Воевода слегка отошел и бросился вперед уже вслепую, не видя ничего из-за жара пламени и пепла. После третьего раза он перестал чувствовать напрочь отбитое плечо. Он закричал, не в силах сдерживать боль, и закричал вновь, когда сруб подался их усилиям, с громким треском принялся валиться набок.
Он рухнул, подняв в воздух завесу пыли, сажи и ярко-красных искр, и Стемид задохнулся, припал к земле, пытаясь продышаться. Рядом с ним повалился Горазд.
Бабы да дети стали засыпать и заливать поползший по земле огонь. Подскочившие отроки стащили с воеводы и десятника насквозь прогоревшие и дымившиеся тулупы.
После, когда стало ясно, что они справились с огнем, и вокруг медленно дотлевали бревна и доски, из изб принесли молоко, чтобы отпаивать тех, кто опалил себе горло, и много чистых тряпок на повязки.
Стемид, с трудом ковыляя, бродил по пепелищу, пытаясь осмыслить пришедшую на Ладогу беду. Глядя на тлеющие угли и черное, выгоревшее дотла зерно, он даже не замечал боли от волдырей, что вздувались на теле.
— Воевода, — сказал кто-то голосом княгини Звениславы.
Он повернул темное от гари и копоти лицо. Женщина стояла, протянув руку, но так и не решилась его коснуться, заметив волдыри.
— Надобно… — он заговорил, но тотчас зашелся хриплым, лающим кашлем, и долго не мог разогнуться.
Когда он выпрямился, меж бровей у княгини залегла глубокая морщина.
— Надобно людей отправить на торг… утром же… пока не замерзли дороги, — все же вытолкал из себя Стемид.
— Отдыхай, воевода, — строго приказала Звенислава и поискала взглядом кого-то. Приметив, поманила рукой. — Мстиша, Ждан, — позвала она своего сына и сына Рогнеды Некрасовны. — Приглядите-ка за воеводой Стемидом. Чтобы дождался лекаря и все сделал, как ему велено будет.
Мальчишки быстро-быстро закивали, но упертый воевода не унимался.
— И Будимиру надобно весть отправить, и князю.
— Нет! — княгиня взмахнула измазанной в саже ладонью. — Князю знать об этом не потребно. Он на вече, ему о другом радеть следует. Сами управимся, — и она сверкнула глазами, до странности напомнив вдруг мужа.
Стемид нахмурился, готовясь перечить, когда сбоку прозвучал чуть насмешливый, до боли в груди знакомый голос.
— Все бы тебе с княгиней спорить, воевода.
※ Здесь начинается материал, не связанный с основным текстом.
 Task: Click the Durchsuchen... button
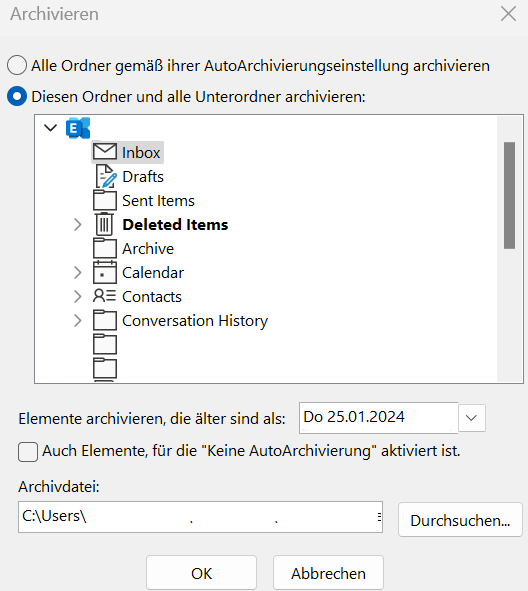click(x=460, y=520)
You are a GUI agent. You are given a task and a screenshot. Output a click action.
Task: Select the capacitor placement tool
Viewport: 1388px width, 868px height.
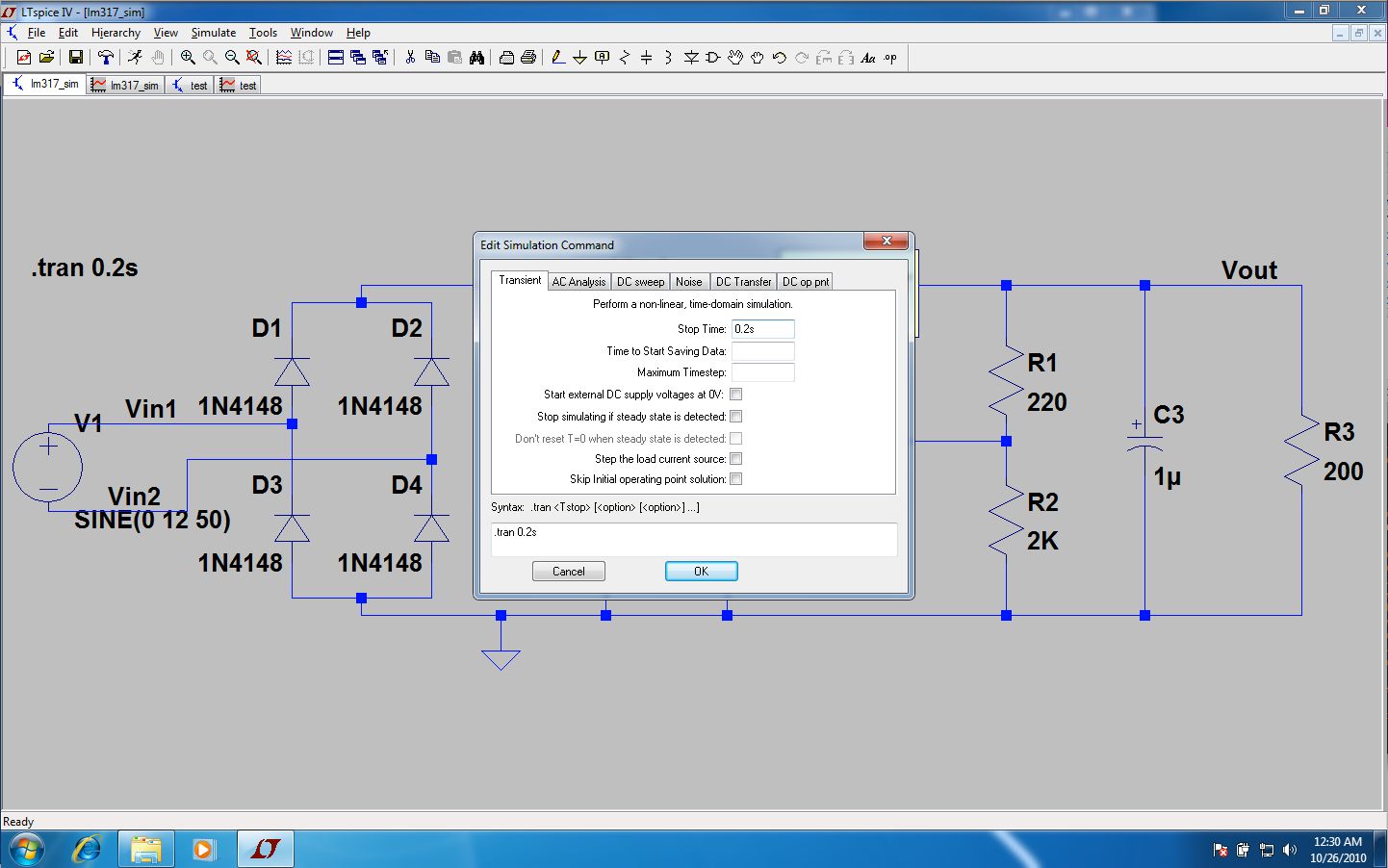(645, 58)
Заговорившая с ним Рогнеда Некрасовна улыбалась, но ее брови были нахмурены, а под глазами залегли темные, усталые круги.
С каждым разом, когда он ловил ее взгляд, в сердце его возникала странная смесь трепета и отчаяния. Он был воеводой, храбрым в битвах, но рядом с ней чувствовал себя всего лишь жалким отроком, у которого за душой не было ничего.
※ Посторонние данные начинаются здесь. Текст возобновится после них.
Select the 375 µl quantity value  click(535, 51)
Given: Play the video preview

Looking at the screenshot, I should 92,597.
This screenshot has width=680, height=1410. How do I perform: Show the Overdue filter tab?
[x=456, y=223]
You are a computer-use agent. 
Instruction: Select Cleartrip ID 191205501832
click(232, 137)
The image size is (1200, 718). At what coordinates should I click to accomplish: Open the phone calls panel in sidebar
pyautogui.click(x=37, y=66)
— Будимиру я тотчас гонца отправлю, — меж тем сказала княгиня. — В Белоозере свои запасы есть… Коли удастся еще немного зерна прикупить — перезимуем. Как-нибудь…
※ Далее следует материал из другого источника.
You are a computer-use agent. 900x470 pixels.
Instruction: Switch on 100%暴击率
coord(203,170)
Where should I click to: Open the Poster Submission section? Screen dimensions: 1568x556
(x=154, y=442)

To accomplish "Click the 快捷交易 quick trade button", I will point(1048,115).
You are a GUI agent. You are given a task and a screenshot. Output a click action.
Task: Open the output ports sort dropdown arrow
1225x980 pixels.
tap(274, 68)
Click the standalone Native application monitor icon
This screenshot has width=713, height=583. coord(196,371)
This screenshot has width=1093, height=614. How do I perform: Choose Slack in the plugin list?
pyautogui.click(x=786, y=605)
Она все же не сдержалась, печально вздохнула и покосилась на пожарище за спиной. В воздухе стоял запах горелого хлеба; слышался бабий плач и горькие, тягостные причитания. В одну ночь сгорел людской труд множества седмиц.
— Князь осерчает, государыня, — Стемид покачал головой.
— На меня, — кротко отозвалась Звенислава Вышатовна. — Вернется в спокойствии домой — и пусть серчает.
Она отошла, и следом за нею увязался маленький Мстислав, а к воеводе как раз подошел теремной лекарь.
— Сперва на мальца погляди, — сказал вдруг Стемид и кивком головы указал на прожжённую искрами рубаху и перевязанные ладони Ждана.
Тот тотчас спрятал руки за спину и решительно помотал головой.
— Я мозоли натер, пока ведра таскал, — мальчишка переступил с ноги на ногу. — Матушка говорит, что до свадьбы заживет! Но я еще не вырос, и женихаться мне рано, а вот тебе, Стемид Ратмирович, самая пора!
Договорив, Ждан зыркнул глазами на матушку, которая стояла позади него. Выглядела Рогнеда так, словно готовилась надрать разговорчивому сыну уши.
— Самая пора? — протянул чуть ошалевший воевода. — А кто же так говорит?